» WHAT IS EXPECTED: Through the line that contains "This screenshot has width=1200, height=630.", return the data below exactly, starting at its first line; leave the rest out.

» SUPPLIED RECORDS:
____________

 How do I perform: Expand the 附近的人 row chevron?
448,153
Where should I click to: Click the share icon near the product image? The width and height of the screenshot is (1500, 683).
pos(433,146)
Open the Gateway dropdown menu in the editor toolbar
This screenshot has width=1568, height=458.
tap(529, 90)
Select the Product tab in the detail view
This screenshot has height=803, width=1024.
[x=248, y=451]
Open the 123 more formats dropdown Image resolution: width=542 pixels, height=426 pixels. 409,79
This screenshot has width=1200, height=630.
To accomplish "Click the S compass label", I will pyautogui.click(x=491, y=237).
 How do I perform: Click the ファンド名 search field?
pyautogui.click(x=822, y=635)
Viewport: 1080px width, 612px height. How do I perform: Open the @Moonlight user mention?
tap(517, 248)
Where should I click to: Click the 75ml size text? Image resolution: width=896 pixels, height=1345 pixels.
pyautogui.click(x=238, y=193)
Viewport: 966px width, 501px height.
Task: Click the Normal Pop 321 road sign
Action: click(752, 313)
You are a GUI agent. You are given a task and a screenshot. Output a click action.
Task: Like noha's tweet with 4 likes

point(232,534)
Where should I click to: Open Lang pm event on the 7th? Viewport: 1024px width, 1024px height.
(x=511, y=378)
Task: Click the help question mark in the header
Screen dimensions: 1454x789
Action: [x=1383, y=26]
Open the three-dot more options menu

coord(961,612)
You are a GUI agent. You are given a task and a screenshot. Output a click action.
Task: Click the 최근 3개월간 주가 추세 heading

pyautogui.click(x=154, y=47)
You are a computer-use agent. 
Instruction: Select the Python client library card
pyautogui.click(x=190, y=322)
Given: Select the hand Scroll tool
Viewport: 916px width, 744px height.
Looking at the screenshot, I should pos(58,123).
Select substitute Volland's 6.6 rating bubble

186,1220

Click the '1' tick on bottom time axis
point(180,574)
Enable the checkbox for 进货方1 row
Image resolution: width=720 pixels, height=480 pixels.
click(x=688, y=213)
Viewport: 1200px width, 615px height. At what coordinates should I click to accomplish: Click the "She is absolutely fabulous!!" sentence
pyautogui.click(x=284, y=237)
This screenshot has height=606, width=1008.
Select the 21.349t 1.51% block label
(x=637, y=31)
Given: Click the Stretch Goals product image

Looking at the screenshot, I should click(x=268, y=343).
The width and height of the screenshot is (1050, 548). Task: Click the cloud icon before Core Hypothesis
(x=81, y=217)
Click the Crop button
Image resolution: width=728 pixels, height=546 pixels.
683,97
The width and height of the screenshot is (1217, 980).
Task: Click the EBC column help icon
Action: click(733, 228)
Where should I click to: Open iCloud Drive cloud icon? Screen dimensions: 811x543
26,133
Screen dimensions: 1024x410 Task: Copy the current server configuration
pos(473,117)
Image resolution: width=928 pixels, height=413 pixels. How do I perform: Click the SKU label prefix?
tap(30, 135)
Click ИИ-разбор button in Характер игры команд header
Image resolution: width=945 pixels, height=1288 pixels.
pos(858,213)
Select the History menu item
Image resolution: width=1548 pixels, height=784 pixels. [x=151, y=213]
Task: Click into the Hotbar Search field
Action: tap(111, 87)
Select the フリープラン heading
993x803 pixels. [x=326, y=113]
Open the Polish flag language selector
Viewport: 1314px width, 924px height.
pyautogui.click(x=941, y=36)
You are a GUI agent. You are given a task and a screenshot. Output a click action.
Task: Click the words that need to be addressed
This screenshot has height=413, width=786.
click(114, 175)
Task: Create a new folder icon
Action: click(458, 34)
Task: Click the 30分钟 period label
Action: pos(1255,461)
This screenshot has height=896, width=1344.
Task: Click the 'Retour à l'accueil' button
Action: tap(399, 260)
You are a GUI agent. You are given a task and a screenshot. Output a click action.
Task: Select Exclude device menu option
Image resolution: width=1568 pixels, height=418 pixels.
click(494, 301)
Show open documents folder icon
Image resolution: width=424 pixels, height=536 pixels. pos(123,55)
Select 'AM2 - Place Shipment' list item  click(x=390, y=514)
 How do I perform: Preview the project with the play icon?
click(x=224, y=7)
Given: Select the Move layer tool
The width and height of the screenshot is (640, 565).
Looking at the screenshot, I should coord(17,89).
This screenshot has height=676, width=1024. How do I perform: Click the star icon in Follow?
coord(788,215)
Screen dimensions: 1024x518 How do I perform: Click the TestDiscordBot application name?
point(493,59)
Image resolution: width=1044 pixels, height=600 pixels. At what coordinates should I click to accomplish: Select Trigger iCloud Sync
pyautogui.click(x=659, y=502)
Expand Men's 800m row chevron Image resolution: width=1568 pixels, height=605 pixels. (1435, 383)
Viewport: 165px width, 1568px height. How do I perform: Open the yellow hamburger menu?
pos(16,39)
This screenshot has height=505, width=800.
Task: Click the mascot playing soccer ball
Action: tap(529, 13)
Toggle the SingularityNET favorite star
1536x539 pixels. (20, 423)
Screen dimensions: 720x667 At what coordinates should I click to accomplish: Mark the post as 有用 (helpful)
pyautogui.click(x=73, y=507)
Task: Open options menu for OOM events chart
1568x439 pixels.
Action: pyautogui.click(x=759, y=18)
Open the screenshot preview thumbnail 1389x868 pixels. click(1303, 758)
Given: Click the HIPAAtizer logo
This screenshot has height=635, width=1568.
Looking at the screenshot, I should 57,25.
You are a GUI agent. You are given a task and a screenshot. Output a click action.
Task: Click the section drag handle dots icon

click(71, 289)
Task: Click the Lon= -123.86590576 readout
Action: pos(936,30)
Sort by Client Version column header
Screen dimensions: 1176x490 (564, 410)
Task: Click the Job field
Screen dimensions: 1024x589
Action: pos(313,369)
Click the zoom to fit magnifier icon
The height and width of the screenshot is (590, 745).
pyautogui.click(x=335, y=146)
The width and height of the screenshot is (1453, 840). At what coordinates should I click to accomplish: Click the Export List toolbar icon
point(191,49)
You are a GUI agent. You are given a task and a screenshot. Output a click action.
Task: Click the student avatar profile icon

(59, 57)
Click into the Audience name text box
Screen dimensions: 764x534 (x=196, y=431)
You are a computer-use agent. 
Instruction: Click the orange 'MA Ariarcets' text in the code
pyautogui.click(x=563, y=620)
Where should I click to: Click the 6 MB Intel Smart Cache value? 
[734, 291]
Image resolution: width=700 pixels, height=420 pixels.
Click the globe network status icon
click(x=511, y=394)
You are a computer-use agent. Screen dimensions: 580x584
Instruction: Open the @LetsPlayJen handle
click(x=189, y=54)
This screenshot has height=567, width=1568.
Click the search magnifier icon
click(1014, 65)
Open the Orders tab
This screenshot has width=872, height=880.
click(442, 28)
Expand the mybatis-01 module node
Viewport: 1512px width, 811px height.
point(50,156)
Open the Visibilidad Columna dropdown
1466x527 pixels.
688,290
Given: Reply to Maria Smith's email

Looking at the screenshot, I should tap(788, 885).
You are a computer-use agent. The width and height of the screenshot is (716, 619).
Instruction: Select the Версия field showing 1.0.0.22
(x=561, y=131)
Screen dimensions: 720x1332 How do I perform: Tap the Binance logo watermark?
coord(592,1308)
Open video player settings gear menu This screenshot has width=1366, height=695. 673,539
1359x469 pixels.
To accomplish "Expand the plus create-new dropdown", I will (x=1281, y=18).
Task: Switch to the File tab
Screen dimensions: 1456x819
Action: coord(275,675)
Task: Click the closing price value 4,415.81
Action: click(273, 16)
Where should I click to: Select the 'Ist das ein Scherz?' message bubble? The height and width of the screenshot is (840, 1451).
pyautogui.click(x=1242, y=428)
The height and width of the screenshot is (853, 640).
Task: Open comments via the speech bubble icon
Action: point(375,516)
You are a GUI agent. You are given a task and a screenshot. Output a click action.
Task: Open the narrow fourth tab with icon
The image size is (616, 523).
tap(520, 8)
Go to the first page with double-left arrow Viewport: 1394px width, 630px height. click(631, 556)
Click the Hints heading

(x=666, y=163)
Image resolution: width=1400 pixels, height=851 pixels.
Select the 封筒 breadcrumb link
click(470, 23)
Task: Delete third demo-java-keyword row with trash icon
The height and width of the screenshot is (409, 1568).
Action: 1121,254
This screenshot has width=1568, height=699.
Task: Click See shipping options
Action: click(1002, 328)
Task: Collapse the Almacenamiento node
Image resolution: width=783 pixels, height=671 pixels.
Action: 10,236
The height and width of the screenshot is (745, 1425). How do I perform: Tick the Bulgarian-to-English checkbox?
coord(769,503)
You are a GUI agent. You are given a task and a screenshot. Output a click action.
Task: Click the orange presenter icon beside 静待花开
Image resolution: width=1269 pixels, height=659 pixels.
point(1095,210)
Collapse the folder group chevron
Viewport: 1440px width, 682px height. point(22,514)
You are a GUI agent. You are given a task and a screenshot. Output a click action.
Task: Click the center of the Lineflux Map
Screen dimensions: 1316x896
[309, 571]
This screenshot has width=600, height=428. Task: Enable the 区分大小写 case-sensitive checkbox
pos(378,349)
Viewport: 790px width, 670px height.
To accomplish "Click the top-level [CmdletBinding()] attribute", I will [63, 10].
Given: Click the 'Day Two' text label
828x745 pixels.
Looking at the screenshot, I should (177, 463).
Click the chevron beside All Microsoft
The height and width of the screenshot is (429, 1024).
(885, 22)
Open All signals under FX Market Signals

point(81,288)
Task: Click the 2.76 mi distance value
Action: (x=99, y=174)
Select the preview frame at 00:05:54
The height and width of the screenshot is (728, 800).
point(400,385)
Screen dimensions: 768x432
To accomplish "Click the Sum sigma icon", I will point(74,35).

____________

» WRITTEN SOLUTION:
 How do I perform: Expand the 附近的人 row chevron?
448,153
Where should I click to: Click the share icon near the product image? The width and height of the screenshot is (1500, 683).
pos(433,146)
Open the Gateway dropdown menu in the editor toolbar
This screenshot has width=1568, height=458.
tap(529, 90)
Select the Product tab in the detail view
This screenshot has height=803, width=1024.
[x=248, y=451]
Open the 123 more formats dropdown Image resolution: width=542 pixels, height=426 pixels. 409,79
This screenshot has width=1200, height=630.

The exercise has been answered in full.